-- Your assignment --
Copy out the line that contains "The width and height of the screenshot is (1024, 821)." and the lines after it through the final one in the entries below, exactly, with no other lines.

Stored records
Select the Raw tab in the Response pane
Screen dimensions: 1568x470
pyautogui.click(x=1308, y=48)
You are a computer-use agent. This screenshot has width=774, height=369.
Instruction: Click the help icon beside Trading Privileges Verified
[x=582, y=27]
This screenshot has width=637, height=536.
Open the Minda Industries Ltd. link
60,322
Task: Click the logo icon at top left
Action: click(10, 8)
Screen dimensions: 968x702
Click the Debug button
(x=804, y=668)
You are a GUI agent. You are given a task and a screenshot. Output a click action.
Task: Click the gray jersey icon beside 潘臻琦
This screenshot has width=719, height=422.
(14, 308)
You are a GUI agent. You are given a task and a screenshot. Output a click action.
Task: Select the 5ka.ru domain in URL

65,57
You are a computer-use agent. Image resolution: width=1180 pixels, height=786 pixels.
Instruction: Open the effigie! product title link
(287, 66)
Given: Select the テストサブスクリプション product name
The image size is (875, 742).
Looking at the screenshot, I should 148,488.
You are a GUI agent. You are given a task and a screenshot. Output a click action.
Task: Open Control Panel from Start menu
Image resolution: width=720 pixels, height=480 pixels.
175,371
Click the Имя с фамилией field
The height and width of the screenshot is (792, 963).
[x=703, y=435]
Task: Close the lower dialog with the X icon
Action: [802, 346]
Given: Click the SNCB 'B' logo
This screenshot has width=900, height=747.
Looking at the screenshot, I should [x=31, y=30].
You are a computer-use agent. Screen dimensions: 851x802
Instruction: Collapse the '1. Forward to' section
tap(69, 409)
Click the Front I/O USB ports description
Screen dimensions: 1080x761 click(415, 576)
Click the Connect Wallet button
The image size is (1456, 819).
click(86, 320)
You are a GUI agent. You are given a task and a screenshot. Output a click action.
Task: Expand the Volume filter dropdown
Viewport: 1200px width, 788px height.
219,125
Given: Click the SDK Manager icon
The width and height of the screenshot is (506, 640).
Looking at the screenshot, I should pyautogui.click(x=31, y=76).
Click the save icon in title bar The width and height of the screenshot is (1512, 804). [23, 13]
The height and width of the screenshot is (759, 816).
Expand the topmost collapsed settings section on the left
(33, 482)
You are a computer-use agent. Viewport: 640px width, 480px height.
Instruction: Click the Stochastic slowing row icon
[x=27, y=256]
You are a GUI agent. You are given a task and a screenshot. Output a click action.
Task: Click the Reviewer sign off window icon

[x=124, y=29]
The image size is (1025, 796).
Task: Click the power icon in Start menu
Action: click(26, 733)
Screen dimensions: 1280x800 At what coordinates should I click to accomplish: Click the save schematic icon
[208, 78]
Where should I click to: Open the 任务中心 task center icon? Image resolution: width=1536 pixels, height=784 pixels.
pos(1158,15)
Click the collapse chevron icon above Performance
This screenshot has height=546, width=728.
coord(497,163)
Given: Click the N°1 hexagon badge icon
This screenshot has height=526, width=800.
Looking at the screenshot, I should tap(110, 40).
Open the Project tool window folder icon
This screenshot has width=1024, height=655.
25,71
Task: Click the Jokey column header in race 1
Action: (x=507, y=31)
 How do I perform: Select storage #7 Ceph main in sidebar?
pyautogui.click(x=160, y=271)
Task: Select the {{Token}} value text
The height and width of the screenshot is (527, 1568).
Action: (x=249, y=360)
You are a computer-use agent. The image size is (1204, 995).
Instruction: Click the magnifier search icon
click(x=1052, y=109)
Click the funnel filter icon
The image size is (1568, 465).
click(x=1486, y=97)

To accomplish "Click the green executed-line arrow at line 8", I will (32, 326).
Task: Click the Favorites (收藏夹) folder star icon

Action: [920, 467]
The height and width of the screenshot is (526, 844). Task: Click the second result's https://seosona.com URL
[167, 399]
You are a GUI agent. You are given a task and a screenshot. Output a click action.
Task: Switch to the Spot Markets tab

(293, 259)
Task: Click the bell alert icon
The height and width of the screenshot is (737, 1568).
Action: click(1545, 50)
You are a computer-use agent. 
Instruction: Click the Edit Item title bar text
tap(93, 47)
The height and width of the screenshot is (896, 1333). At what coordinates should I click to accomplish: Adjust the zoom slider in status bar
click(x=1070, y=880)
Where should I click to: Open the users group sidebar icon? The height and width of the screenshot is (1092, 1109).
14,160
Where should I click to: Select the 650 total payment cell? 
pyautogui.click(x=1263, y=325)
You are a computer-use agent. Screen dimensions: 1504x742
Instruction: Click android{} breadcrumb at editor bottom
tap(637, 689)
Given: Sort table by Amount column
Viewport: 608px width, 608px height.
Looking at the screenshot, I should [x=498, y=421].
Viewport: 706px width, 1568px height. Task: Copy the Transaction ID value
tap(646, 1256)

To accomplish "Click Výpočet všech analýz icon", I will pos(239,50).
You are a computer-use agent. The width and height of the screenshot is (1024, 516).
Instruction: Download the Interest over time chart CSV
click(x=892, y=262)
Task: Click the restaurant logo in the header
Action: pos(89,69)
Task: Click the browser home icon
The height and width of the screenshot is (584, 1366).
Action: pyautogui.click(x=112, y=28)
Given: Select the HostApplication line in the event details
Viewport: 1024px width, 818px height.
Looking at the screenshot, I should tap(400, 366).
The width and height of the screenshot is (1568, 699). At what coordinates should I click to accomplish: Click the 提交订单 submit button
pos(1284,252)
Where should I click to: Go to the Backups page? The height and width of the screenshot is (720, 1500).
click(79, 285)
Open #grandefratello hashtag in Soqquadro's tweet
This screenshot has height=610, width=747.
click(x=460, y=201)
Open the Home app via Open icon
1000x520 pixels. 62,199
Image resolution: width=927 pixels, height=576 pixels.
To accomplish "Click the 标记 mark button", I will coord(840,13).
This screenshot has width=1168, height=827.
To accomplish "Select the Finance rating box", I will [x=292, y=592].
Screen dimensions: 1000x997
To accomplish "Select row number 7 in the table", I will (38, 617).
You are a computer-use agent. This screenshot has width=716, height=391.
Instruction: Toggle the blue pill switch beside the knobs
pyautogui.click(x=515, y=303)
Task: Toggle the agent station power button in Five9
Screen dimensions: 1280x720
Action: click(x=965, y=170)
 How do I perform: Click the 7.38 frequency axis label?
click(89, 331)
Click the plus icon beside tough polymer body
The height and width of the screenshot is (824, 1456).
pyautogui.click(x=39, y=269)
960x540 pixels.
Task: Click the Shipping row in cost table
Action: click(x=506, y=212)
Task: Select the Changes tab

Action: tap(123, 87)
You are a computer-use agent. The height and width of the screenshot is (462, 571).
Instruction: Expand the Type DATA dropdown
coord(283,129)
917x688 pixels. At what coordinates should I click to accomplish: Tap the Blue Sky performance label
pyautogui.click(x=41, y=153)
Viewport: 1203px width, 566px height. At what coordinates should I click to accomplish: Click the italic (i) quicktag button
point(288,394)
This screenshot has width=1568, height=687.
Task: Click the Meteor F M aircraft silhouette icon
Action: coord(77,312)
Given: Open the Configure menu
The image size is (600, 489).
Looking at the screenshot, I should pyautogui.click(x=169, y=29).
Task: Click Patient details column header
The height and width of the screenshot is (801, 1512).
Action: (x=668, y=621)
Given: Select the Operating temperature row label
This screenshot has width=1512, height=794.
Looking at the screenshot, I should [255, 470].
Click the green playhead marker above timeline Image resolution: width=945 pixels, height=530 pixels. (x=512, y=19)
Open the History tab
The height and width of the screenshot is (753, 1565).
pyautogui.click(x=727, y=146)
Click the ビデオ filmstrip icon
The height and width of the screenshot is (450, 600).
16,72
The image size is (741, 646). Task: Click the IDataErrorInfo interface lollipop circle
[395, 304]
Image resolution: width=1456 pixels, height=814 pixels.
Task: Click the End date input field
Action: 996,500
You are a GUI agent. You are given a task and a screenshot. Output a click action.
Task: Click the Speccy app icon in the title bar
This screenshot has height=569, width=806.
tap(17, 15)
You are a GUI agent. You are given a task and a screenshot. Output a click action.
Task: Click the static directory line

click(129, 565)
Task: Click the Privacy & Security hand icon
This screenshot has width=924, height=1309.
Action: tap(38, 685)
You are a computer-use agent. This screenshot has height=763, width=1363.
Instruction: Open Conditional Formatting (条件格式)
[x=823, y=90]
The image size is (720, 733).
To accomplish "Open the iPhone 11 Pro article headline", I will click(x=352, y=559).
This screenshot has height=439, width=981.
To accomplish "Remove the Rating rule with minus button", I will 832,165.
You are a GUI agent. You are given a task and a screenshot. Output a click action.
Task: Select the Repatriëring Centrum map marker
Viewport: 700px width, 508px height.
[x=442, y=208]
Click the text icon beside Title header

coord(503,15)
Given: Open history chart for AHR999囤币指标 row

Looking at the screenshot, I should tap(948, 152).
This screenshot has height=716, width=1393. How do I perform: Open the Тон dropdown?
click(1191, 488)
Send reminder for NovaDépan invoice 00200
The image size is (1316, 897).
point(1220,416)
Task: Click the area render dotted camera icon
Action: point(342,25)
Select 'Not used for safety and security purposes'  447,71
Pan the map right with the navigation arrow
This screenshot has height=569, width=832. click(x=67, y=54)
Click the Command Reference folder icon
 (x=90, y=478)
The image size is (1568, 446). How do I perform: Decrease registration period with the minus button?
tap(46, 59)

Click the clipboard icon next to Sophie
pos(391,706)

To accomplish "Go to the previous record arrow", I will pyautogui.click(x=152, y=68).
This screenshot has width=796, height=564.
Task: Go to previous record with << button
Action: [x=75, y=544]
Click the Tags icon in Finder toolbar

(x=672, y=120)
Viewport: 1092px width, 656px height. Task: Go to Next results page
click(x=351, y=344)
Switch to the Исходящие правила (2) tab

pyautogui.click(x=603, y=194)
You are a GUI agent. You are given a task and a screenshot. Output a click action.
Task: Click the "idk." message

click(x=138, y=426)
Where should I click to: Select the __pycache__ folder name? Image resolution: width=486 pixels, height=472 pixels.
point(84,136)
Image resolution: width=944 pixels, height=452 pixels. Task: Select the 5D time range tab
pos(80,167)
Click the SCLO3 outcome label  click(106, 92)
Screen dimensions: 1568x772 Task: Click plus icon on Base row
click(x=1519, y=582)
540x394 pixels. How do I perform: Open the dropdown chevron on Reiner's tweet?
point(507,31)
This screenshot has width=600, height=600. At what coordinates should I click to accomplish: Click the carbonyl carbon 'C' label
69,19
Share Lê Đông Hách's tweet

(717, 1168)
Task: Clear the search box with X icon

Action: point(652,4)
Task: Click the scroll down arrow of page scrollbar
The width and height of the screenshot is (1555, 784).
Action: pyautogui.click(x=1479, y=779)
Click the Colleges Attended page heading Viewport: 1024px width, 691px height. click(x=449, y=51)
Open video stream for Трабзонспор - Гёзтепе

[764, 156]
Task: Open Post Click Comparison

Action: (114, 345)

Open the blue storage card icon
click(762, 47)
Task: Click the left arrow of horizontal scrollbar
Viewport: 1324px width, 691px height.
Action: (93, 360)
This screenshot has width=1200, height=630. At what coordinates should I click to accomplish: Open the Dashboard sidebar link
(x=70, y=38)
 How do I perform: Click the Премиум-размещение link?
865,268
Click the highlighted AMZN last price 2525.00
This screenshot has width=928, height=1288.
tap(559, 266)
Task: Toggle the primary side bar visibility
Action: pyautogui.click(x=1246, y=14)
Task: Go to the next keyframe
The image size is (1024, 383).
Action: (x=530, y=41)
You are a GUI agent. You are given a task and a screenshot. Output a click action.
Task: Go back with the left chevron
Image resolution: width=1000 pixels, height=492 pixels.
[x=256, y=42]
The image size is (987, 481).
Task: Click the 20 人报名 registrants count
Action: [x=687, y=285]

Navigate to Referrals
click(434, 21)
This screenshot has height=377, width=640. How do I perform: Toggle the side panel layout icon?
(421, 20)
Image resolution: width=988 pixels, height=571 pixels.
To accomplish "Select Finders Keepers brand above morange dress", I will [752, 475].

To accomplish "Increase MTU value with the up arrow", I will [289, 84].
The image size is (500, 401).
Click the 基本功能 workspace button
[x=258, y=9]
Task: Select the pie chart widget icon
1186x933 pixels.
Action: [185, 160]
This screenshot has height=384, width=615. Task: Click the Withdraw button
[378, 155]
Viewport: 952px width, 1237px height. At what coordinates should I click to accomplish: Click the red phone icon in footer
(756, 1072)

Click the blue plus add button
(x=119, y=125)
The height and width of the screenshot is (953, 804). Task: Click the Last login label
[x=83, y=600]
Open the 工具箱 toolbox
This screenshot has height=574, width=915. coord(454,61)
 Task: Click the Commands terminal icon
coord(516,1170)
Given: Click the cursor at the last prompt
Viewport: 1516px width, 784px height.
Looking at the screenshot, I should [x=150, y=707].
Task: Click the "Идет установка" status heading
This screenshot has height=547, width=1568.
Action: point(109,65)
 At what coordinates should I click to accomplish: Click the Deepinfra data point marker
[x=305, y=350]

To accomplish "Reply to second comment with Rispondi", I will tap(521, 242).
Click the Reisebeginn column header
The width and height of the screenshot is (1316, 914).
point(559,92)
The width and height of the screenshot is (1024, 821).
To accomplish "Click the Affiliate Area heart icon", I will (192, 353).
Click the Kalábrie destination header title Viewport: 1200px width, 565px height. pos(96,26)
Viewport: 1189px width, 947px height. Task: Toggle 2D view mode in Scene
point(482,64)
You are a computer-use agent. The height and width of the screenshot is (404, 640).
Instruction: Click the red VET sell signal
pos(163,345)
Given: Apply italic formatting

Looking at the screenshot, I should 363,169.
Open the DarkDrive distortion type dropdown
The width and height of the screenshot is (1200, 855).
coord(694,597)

-- Result --
The width and height of the screenshot is (1024, 821).
To accomplish "Click the Affiliate Area heart icon", I will (192, 353).
Click the Kalábrie destination header title Viewport: 1200px width, 565px height. pos(96,26)
Viewport: 1189px width, 947px height. Task: Toggle 2D view mode in Scene
point(482,64)
You are a computer-use agent. The height and width of the screenshot is (404, 640).
Instruction: Click the red VET sell signal
pos(163,345)
Given: Apply italic formatting

Looking at the screenshot, I should 363,169.
Open the DarkDrive distortion type dropdown
The width and height of the screenshot is (1200, 855).
coord(694,597)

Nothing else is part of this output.